Effect of Polysorbate Surfactant on the Aggregation Rate

We performed an additional incubation study with protein at 1 mg/mL formulated with 0.1% w/v polysorbate 20 (PS20) to evaluate whether the surfactant could suppress aggregation of the mAb induced by 425 cm²/mL stainless steel.

Determination of Reversibility of mAb Adsorption to Stainless Steel using Fluorescence Labeling

In our previous work we found that the adsorption of the mAb to stainless steel was irreversible with respect to dilution in buffer and also irreversibly adsorbed after resuspension of the mAb-adsorbed-to-steel in phosphate-buffered saline (PBS). This contrasted with the fact that about 63% of mAb could be desorbed from glass after resuspension in PBS.⁶ These prior studies of the reversibility of adsorption did not address whether exchange between the adsorbed and the solution mAb could occur. We used fluorescent labeling of the mAb to detect whether the mAb would desorb from stainless steel under various conditions.

We used AlexaFluor® 488 protein labeling kit (Molecular Probes Inc., Eugene, OR) to label the mAb using amine-reactive chemistry according to the supplied protocol. We used five times the recommended protein concentration and found that each mAb was labeled with an average of 1.2 dye molecules. This material was diluted into unlabeled mAb to 12.5% of 1.0 mg/mL.

The reversibility study was performed by adsorbing 37.5 µg of the diluted labeled mAb stock solution to 500 mg of stainless steel (representing a surface area of 750 cm²) in 2 mL total volume: about twice the steel needed to adsorb all of the mAb from solution. A control was prepared without any added steel and the fluorescence intensity of the labeled mAb determined with excitation at 494 nm and emission over the range 500 to 600 nm (peak at 519 nm). The fluorescence was measured on an SLM Aminco fluorometer (SLMAminco, Urbana, IL).

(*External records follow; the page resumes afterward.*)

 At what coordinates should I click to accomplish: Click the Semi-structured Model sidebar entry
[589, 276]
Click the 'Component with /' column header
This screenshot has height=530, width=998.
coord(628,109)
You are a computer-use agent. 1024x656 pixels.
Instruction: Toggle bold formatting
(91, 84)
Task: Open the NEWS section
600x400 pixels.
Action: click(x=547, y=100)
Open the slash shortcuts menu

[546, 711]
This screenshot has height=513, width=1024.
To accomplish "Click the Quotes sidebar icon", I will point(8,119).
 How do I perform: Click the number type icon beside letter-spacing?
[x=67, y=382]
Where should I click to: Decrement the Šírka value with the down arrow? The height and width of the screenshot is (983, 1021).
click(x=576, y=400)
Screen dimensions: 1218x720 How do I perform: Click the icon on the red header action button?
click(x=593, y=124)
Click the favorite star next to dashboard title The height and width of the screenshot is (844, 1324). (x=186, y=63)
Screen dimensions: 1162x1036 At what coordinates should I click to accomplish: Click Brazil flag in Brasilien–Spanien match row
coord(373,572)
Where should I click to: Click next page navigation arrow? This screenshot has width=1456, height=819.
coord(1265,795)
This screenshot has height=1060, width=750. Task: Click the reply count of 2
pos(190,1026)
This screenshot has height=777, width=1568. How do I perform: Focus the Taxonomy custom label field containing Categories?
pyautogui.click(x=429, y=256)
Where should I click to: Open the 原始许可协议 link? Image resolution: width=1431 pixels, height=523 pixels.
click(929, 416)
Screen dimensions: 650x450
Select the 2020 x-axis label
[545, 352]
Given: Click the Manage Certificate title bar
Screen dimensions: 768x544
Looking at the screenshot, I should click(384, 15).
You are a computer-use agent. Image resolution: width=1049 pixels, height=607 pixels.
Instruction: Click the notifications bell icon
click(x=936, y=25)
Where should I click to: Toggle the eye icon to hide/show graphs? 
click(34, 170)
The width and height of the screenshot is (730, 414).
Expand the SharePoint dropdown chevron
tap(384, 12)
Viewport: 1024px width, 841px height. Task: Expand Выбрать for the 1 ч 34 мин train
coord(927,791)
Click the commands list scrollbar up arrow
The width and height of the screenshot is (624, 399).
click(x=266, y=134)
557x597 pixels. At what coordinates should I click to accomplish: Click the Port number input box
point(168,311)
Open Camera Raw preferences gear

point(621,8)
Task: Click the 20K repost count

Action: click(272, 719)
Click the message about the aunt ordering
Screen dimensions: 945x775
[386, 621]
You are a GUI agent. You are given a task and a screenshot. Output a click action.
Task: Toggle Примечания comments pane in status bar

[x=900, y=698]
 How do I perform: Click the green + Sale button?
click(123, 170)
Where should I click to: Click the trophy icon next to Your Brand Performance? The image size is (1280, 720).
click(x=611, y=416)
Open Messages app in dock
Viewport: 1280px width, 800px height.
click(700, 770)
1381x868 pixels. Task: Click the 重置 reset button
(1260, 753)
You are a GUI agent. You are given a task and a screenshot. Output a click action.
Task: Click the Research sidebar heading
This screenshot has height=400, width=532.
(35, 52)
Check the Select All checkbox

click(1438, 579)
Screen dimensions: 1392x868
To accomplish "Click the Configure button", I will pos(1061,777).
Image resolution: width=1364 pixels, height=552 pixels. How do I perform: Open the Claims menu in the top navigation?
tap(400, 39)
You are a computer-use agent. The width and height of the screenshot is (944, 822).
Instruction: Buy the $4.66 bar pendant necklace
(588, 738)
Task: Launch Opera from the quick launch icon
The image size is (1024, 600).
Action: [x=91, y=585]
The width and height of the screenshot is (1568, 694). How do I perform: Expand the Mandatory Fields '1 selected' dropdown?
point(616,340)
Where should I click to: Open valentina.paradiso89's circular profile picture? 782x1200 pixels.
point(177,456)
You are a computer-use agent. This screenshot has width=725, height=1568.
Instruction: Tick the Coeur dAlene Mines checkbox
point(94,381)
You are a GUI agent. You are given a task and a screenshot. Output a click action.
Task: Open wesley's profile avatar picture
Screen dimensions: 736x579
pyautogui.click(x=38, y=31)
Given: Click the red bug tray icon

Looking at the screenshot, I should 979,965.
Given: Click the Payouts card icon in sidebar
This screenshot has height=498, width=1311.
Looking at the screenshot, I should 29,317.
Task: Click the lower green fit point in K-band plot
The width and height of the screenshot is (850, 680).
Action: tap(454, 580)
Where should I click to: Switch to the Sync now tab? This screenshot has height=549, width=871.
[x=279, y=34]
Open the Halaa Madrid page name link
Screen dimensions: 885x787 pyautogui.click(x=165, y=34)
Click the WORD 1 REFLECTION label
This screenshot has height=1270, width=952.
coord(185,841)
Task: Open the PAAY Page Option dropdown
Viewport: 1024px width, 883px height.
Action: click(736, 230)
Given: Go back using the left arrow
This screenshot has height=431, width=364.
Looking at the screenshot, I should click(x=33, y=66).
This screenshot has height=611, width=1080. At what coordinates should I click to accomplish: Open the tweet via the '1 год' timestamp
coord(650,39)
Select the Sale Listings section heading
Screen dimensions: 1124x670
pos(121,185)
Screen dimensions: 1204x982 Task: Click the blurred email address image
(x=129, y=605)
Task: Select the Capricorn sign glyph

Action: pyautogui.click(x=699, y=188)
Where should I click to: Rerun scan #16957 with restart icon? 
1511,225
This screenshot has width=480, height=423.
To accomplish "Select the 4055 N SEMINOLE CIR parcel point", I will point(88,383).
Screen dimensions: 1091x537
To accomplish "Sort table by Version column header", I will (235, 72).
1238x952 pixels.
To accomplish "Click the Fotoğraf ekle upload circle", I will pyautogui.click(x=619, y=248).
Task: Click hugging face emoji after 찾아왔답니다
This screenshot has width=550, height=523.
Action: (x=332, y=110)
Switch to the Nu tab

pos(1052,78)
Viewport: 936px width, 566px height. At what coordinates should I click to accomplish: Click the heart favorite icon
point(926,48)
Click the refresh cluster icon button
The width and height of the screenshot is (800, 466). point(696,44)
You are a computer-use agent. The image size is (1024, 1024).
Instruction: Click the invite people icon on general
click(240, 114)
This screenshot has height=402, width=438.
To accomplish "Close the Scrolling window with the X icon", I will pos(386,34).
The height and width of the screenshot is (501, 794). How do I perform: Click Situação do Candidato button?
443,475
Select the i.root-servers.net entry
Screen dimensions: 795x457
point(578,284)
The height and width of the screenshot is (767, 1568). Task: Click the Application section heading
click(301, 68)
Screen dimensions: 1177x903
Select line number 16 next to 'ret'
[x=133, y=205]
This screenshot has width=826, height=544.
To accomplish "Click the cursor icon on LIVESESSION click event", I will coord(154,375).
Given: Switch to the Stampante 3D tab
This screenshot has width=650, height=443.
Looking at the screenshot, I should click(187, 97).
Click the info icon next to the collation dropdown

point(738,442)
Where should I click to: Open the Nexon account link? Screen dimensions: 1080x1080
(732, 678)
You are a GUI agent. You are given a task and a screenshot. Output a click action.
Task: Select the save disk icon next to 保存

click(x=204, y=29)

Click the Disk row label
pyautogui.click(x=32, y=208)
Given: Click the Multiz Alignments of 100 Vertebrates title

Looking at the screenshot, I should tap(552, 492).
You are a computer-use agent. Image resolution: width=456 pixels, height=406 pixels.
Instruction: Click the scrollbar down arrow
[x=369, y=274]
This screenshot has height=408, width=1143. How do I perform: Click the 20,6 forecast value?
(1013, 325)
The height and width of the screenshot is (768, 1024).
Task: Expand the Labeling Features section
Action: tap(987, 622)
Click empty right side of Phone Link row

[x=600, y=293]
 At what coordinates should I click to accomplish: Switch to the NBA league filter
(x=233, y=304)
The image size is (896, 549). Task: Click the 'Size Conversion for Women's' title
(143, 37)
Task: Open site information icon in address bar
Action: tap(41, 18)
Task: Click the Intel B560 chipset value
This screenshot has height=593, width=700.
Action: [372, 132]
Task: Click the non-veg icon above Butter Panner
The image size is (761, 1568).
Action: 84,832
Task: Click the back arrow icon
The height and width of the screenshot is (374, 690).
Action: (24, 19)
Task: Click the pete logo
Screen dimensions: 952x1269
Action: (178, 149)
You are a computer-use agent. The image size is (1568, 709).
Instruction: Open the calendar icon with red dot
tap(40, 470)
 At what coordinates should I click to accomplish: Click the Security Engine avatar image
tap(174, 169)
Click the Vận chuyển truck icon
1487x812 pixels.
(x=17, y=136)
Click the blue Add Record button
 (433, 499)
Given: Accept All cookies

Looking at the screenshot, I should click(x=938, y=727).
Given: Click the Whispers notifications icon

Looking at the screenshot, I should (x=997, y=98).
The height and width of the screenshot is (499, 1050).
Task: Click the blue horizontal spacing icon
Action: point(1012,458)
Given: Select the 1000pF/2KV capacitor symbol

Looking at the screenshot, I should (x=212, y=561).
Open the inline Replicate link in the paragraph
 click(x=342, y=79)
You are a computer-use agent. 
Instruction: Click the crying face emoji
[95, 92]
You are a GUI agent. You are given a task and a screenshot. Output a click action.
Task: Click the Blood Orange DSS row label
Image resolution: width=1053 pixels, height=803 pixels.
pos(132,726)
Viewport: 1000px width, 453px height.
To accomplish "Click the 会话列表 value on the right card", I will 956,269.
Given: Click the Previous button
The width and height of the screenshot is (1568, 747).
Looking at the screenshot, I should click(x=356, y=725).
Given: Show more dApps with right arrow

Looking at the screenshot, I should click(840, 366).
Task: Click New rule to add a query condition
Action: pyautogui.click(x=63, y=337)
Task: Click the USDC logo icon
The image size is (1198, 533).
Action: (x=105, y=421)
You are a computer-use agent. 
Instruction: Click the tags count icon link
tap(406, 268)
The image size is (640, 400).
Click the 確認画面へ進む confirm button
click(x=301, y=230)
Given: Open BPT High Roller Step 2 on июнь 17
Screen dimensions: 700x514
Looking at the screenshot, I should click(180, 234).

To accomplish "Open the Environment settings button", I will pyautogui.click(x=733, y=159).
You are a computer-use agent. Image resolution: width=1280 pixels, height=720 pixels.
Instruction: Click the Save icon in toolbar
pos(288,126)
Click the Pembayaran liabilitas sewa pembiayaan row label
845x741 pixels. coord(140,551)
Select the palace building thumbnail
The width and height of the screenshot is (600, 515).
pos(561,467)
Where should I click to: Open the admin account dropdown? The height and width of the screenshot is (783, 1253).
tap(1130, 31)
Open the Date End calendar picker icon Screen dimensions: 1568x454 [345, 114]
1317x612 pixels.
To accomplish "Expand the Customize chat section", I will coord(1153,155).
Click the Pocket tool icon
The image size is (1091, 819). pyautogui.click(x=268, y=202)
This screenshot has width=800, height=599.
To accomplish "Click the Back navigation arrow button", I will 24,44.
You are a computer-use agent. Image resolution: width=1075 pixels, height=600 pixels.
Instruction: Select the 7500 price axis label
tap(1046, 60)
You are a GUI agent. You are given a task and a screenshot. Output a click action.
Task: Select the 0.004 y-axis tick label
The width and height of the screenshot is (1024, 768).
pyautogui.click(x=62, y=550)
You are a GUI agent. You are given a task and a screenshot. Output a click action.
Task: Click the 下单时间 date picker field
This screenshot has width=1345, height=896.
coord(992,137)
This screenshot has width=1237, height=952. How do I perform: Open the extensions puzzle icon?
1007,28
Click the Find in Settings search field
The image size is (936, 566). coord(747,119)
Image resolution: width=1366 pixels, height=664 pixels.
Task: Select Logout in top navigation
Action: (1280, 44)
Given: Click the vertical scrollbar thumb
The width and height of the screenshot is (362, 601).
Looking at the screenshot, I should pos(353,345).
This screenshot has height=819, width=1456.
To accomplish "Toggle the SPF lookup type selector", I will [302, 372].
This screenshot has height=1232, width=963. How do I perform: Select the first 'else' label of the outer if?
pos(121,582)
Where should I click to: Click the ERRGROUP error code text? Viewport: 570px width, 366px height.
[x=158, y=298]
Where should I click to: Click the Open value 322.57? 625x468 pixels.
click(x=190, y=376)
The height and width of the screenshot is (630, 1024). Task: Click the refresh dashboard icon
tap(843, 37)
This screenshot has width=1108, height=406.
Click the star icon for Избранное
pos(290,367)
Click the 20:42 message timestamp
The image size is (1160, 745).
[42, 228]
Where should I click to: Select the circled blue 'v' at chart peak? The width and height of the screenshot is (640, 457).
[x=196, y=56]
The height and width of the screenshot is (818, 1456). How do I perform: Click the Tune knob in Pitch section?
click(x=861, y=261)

Dynamic Light Scattering of Aggregates

Samples for protein aggregate size determination were prepared by addition of 1.8 mL of mAb at 2.3 mg/mL to 540 mg of stainless steel (about 450 cm²/mL of steel area) so that 1.7 mL polypropylene microcentrifuge tubes would be overfilled to minimize the air-water interface to a residual bubble up to 4 mm in diameter. Controls were prepared without stainless steel. Triplicate samples were incubated at 23°C and 8 rpm end-over-end rotation for up to about 4 days. Dynamic light scattering was performed on the samples after allowing the steel to settle under gravity and then filtering the supernatant through a 0.45 µm syringe filter to remove any residual large steel particles. The very low light scattering counts, similar to a filtered buffer blank, for controls without protein showed that this method for removal of steel particles was effective. Data were collected on a Brookhaven Light Scattering System (Brookhaven Instrument Corporation, Holtsville, NY) for 1 min using a 633 nm laser. Data were analyzed using the CONTIN method to determine the size distribution.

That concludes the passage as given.